# 1000 person family reunion, they want a photo booth



## swoop_ds (Jan 24, 2011)

I was called by a lady today who is looking to have me setup my photo booth at a 1000 person family reunion this summer. She wants to get a picture of everyone, or atleast Everyone who would like a picture. 

I told her that I would charge 200$ for mileage (its a couple hours away) and then either 120$ an hour or each person/group to come through and do a "sitting" would pay 5$.

Does this seem reasonable? The logistics of this make me kind of queasy so I'm still thinking about whether or not I should do it at all. 

-Dave


----------



## Infidel (Jan 24, 2011)

Group shot w/fisheye. $5k.
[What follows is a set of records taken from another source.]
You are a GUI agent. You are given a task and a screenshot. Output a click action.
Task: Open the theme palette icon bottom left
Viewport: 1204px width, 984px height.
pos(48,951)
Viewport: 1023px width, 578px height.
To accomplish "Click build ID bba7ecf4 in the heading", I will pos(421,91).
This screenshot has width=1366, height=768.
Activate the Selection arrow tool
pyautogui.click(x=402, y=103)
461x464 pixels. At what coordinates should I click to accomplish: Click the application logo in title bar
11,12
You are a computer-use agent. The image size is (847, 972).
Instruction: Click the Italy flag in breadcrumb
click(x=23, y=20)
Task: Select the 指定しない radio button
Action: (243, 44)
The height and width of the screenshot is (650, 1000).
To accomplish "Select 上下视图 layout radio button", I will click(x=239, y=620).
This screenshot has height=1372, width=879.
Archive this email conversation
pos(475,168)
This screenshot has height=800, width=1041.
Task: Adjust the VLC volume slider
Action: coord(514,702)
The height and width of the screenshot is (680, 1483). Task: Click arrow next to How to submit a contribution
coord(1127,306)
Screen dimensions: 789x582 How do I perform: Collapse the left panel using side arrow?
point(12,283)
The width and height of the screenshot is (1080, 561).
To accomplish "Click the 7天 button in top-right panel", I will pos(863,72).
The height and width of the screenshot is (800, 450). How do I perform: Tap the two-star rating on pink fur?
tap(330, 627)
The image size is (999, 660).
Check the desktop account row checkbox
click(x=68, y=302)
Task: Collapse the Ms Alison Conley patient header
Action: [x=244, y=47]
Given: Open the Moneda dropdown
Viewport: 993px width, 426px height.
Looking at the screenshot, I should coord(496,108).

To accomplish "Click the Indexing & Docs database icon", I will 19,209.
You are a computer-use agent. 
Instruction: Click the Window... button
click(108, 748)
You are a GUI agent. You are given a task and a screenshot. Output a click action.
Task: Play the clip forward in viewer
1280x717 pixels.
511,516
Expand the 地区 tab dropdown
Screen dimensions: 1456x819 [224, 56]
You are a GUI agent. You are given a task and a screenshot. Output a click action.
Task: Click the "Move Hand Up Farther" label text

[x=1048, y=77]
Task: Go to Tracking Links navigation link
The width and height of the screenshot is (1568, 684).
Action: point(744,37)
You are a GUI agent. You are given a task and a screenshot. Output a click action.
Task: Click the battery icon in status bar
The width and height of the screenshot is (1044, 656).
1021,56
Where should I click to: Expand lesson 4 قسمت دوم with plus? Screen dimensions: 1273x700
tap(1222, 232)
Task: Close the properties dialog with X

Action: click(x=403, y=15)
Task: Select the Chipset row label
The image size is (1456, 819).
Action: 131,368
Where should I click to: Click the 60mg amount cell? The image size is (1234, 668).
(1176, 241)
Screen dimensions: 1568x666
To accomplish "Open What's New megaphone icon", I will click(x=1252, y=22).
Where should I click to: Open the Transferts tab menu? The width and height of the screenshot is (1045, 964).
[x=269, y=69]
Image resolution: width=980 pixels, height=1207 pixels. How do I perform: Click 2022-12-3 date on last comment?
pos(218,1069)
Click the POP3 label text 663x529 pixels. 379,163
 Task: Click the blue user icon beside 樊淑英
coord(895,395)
Done.


----------



## Canon AE-1 (Jan 24, 2011)

Definitely gas compensation. 5.00 a person or small group of say 5 is cool. 
Then give em something free like an entire group photo, people like getting Something free.


----------



## KmH (Jan 24, 2011)

How many days will you have to do the shoot?

If you only shoot 700 frames, and have only 12 hours to do so, you will have about 60 seconds average for each frame to organize, pose, record who is what frame, etc. (12 hours times 60 minutes = 720 minutes.)

You're looking at 3 days minimum:

Day 1 - Load the car, travel, unload at the venue, set up.
Day 2 - shoot all day long
Day 3 - load the car travel home, unload.


----------



## swoop_ds (Jan 24, 2011)

Likely just one.


----------



## KmH (Jan 24, 2011)

swoop_ds said:


> Likely just one.


I edited my post.

I think you need to charge for 3 days.

I think you will need at least 2 assistants. 1000 is a lot of people.

How will you get the images to the reunion attendies?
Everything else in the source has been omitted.